“Is A Stable Financial System Possible ?”

“We are pleased to publish this insightful article by our distinguished expert, Shann Turnbull, Ph.D, MBA, Principal, International Institute for Self-governance, Sydney, Australia, also a longtime member of our global Research Advisory Board.      ~Hazel Henderson, Editor “

Shann Turnbull PhD*

[email protected]


Three conditions are suggested for establishing a stable financial system: 1. Only digital money is used. 2. The Internet of Things (IoT) uses a sustainable service of nature essential to maintain the well being of the environment and humans in each region of the planet to automatically establish an index for determining the value of money in each region. 3. Currencies are only used as medium of exchange and not also as a unit of value nor a store of value. It is recommended that trialling these conditions be initiated to also provide alternatives facilities in a financial crisis that some commentators are anticipating.

Some Central Bankers have recognised that the current system is not optimal. A fundamental problem is that value of all official forms of money has become self-referential. The interdependency of currencies means that central banks have lost their independence with a crisis in one currency able to infect another. No official currency can have its value defined by any one or more real things. This disconnect between the value of money and reality means that there is no rational basis for believing that market prices can allocate resources efficiently, let alone sustainably. “The Big Mac index was invented in 1986 by The Economist as a light-hearted guide to whether currencies are at their ‘correct’ level”. The IoT can provide a more compelling tether of value based on the efficiency of producing renewable energy and dependency on its use in each region.

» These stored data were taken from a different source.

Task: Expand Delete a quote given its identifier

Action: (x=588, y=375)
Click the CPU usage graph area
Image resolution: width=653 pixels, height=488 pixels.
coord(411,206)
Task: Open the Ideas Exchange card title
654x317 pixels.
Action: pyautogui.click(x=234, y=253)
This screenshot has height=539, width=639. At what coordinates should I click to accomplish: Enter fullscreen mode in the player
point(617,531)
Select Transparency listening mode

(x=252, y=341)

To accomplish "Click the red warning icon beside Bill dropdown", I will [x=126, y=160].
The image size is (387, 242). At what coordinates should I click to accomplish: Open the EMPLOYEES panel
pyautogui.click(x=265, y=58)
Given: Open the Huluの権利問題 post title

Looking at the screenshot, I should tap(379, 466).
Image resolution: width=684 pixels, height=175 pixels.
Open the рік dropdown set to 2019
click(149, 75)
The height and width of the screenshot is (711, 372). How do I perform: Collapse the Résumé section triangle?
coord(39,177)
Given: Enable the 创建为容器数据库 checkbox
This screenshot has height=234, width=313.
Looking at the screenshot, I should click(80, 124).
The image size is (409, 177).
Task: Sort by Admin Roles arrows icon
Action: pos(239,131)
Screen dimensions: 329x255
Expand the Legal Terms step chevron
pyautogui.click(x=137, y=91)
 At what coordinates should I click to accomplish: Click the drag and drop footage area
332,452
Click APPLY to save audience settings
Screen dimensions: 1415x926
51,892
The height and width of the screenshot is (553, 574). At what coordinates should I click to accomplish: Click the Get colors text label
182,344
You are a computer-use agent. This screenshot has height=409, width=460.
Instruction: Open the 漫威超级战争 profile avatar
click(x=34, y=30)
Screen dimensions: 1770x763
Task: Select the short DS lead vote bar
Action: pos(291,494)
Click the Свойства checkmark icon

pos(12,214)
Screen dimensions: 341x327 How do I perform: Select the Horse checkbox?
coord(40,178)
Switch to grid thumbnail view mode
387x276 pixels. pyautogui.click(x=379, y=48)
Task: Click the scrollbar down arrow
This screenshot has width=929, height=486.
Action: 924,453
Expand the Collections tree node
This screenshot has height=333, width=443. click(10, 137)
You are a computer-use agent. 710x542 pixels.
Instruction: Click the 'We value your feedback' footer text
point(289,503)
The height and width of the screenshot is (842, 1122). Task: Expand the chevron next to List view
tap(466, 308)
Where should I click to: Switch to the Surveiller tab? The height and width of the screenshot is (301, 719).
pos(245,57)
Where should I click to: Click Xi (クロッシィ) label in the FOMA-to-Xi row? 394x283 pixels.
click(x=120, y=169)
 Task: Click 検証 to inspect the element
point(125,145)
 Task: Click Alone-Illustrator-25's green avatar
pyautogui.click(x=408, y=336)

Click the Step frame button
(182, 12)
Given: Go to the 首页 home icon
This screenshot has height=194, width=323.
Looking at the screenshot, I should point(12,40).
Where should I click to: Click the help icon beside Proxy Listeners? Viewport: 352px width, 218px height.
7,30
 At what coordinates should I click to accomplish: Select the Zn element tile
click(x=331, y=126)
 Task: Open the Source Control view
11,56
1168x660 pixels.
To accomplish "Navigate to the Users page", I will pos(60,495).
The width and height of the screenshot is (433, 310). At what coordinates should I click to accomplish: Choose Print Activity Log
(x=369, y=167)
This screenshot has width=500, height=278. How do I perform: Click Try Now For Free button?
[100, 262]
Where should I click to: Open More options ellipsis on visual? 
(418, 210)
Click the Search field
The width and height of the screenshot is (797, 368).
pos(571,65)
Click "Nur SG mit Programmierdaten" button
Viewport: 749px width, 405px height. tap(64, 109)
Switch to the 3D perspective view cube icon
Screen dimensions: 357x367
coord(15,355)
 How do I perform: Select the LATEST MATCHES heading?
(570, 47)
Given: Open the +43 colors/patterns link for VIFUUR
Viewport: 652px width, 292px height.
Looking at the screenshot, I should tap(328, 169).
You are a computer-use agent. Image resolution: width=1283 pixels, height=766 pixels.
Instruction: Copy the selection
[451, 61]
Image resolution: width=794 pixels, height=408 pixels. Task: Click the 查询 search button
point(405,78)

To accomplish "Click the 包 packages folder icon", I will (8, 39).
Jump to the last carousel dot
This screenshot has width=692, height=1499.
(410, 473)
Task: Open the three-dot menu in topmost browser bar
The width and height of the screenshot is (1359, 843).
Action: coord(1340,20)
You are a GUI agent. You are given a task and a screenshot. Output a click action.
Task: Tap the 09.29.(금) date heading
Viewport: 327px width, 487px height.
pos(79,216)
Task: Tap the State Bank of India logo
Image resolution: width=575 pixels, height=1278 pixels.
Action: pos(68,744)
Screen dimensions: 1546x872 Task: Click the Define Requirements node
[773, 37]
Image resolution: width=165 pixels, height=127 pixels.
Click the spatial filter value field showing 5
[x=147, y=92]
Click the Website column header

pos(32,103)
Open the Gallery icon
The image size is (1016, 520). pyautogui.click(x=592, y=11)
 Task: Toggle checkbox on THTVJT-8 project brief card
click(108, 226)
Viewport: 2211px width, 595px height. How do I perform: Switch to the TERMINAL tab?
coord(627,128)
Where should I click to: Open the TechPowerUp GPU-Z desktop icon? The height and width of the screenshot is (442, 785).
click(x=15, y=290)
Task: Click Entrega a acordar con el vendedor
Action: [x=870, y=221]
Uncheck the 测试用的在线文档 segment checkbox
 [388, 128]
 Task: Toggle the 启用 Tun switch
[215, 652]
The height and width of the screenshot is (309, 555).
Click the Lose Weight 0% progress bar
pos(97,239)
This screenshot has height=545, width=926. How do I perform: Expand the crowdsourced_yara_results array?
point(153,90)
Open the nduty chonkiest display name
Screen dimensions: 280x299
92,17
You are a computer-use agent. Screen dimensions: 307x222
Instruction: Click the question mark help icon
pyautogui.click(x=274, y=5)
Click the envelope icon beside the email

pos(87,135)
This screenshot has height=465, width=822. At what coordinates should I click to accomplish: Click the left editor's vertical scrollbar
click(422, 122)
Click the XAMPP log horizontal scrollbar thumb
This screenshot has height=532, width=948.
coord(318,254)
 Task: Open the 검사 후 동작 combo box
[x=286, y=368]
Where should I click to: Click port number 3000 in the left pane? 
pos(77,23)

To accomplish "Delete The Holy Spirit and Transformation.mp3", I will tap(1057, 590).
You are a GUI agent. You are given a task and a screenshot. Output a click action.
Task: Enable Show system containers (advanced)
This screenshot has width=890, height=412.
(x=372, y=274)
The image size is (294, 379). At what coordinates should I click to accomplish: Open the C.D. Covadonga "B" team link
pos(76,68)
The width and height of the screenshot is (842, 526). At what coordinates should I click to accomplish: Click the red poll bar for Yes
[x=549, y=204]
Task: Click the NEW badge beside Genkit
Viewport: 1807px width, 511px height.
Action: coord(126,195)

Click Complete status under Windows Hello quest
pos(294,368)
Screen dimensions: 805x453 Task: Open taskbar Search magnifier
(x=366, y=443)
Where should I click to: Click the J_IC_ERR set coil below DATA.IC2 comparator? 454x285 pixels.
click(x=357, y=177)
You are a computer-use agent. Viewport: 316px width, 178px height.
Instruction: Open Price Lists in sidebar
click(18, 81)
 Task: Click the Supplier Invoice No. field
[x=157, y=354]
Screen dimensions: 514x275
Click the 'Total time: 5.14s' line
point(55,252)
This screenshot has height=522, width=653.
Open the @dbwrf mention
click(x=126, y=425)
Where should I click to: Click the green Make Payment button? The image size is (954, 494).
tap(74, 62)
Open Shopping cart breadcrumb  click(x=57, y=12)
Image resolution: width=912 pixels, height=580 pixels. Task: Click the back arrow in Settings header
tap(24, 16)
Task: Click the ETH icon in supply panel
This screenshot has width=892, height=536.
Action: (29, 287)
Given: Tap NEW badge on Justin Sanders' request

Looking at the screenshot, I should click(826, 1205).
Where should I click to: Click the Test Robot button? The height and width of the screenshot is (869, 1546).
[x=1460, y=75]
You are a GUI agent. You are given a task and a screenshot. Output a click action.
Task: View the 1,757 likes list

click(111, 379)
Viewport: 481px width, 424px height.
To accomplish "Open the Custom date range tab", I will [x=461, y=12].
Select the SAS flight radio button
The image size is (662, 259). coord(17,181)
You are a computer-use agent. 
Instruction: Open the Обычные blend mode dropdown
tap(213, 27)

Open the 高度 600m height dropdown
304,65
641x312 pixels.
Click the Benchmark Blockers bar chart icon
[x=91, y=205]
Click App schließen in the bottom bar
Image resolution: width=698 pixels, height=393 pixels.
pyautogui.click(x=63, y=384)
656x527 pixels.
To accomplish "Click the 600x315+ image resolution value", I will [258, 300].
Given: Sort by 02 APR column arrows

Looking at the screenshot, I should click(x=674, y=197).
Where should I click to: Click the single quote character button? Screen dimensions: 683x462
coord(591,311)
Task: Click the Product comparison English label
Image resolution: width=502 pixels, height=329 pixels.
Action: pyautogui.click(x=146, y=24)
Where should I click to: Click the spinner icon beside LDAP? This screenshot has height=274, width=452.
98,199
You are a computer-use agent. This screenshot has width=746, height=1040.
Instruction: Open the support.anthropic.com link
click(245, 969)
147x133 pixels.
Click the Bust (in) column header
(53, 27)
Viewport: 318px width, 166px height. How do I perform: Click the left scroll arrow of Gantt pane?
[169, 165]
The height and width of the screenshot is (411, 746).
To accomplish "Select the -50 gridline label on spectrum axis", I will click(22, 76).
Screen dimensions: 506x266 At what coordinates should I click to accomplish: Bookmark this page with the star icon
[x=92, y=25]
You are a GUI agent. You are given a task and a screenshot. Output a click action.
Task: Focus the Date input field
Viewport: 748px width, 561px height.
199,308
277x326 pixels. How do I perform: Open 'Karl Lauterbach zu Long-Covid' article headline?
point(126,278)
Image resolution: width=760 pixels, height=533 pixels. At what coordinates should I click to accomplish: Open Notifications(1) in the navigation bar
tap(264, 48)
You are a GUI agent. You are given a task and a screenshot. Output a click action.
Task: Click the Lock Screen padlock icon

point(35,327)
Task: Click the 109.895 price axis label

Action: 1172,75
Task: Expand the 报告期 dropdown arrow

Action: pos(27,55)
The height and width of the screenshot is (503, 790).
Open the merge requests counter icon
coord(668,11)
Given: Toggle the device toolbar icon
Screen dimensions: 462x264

No reliance on block chain technology is required with encryption being a policy option. The tether could be used to define the value of trade and investment contracts on a decentralized basis without a central bank. Contracts insured with licensed third parties would create a medium of exchange with a carrying cost composed of the insurance and self-liquidating payments of the money created.  The carrying cost denies money being a store of value or the excessive issue of money.